Ethics Beyond Sustainability Metrics
The ethics of biodesign cannot be reduced to carbon accounting or biodegradability claims. While many living materials offer environmental advantages, their true ethical challenge lies in how they reconfigure responsibility. Designers must consider not only how materials are made, but how they are maintained, governed, and disposed of.

Image Credit: Modern Synthesis

There is also a risk of bio-solutionism—using living materials as symbolic fixes for systemic environmental problems. A mycelium wall panel does little if embedded in a supply chain built on overproduction and short-term use. Ethical biodesign requires alignment between material innovation and broader economic and cultural shifts toward maintenance, repair, and sufficiency. Living materials demand longer timelines, interdisciplinary collaboration, and transparency about uncertainty. They also invite designers to think politically: about who bears the cost of care, who benefits from regenerative systems, and how biological labor is valued within capitalist frameworks.

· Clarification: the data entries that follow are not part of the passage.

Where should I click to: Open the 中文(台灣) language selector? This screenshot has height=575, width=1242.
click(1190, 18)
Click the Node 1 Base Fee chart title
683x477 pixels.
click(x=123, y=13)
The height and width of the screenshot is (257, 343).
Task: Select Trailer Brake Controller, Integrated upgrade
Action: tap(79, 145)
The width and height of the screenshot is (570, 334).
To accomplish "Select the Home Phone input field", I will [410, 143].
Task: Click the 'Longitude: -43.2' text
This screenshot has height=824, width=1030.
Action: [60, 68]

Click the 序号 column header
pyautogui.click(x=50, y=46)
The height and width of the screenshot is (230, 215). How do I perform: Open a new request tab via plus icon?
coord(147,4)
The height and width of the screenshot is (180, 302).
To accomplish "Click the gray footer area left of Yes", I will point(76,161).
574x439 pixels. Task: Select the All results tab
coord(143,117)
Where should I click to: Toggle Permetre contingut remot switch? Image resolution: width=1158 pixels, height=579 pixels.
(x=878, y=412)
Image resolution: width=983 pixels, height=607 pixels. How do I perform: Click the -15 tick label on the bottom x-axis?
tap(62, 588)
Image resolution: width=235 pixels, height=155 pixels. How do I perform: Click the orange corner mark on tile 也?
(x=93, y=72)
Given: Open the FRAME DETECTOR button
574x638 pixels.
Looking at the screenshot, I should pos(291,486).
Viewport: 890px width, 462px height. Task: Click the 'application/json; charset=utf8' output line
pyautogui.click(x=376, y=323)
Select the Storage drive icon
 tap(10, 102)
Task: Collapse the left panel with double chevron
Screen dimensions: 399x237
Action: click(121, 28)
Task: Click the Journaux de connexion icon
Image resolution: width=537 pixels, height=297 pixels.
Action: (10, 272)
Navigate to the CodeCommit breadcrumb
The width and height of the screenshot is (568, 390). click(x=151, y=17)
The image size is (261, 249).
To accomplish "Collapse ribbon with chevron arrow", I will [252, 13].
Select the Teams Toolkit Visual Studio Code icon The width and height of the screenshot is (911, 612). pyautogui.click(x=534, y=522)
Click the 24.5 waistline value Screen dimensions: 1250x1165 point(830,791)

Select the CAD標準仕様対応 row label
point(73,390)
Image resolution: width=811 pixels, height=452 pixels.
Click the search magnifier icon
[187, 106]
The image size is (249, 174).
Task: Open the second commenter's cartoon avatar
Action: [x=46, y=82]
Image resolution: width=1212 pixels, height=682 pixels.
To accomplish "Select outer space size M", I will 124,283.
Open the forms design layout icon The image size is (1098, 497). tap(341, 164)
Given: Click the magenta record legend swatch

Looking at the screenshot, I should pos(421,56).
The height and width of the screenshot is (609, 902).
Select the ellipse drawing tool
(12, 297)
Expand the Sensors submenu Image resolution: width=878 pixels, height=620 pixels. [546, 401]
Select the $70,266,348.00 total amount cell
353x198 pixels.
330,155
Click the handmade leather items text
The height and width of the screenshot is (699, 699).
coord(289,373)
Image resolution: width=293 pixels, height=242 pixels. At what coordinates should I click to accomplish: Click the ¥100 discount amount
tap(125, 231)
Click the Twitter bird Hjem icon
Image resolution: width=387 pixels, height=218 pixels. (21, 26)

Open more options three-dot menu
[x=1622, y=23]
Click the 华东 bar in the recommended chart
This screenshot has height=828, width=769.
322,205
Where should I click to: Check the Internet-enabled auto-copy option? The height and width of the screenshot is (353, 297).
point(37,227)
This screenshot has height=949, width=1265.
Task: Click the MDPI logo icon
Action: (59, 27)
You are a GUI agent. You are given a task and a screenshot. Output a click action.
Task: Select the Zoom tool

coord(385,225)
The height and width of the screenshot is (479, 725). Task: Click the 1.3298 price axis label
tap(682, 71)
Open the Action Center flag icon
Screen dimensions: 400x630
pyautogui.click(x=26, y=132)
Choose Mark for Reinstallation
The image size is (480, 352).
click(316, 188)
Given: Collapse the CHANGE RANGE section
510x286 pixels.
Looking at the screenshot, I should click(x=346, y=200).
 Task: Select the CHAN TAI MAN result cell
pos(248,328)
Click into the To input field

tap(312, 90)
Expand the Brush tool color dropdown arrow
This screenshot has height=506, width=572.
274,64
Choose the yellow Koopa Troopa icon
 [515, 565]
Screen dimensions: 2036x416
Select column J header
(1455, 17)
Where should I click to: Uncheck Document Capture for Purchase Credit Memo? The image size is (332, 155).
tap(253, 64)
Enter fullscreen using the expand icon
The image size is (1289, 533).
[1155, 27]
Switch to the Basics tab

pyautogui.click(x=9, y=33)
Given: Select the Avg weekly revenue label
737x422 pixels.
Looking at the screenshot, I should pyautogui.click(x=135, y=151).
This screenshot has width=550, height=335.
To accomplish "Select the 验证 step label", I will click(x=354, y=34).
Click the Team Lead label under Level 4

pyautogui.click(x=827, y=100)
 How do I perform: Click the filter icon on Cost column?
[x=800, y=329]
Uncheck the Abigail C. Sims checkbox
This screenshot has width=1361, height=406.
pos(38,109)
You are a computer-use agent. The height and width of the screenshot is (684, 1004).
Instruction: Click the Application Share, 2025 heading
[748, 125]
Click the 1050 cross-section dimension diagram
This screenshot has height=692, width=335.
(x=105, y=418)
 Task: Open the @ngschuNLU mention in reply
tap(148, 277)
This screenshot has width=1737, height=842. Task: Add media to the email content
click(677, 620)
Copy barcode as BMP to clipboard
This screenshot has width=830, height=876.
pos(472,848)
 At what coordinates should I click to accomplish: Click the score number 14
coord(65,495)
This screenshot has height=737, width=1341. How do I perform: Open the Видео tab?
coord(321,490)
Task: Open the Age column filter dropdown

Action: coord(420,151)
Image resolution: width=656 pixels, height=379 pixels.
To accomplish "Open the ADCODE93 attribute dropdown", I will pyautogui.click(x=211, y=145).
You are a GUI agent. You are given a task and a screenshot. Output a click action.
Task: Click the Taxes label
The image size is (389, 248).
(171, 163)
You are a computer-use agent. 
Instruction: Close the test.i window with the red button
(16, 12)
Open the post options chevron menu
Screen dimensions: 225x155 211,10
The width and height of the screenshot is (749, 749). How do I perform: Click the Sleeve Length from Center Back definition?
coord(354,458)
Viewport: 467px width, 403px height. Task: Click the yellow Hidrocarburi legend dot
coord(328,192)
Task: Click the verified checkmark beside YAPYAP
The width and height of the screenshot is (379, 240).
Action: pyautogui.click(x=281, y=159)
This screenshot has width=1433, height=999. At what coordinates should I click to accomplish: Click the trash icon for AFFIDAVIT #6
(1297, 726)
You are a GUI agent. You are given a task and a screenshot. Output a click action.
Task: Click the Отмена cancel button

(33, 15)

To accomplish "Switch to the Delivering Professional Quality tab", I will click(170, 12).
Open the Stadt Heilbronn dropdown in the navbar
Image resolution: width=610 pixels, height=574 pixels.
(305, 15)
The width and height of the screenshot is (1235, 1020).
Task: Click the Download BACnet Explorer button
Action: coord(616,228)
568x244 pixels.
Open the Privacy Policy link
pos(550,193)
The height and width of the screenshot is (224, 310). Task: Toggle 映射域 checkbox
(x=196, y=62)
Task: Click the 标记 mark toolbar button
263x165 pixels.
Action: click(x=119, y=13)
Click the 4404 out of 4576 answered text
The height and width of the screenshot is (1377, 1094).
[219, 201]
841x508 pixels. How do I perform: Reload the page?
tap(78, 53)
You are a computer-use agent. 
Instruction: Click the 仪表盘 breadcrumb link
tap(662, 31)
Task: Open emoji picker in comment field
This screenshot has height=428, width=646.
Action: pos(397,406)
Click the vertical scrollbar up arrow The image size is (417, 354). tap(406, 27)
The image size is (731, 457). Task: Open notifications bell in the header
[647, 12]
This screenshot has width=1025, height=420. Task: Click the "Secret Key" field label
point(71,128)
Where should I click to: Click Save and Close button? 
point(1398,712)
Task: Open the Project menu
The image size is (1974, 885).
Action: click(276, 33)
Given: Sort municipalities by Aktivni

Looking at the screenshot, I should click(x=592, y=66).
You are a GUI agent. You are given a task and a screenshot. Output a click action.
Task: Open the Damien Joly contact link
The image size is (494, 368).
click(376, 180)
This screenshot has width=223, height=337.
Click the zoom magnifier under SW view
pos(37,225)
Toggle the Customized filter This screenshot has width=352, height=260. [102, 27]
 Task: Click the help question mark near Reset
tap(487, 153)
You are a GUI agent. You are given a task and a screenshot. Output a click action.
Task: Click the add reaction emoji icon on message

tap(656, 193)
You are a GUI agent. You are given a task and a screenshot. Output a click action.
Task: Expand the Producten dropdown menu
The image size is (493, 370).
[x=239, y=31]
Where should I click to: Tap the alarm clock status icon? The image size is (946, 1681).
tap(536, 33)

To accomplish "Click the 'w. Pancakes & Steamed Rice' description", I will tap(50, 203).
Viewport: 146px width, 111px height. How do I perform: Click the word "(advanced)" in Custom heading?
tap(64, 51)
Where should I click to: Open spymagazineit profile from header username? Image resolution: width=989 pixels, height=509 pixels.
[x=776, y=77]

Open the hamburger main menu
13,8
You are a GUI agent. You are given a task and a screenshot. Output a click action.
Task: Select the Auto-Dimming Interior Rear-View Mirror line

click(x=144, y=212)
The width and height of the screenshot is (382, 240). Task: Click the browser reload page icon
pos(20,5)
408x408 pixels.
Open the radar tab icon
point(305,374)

Living and regenerative materials are reshaping design not by offering a single solution to sustainability, but by forcing a reconsideration of how design intervenes in the world. As biofabrication and bio-integrated systems move from research to deployment, the central question is no longer whether these materials work. It is whether designers are willing to accept the ethical responsibilities that come with designing alongside life.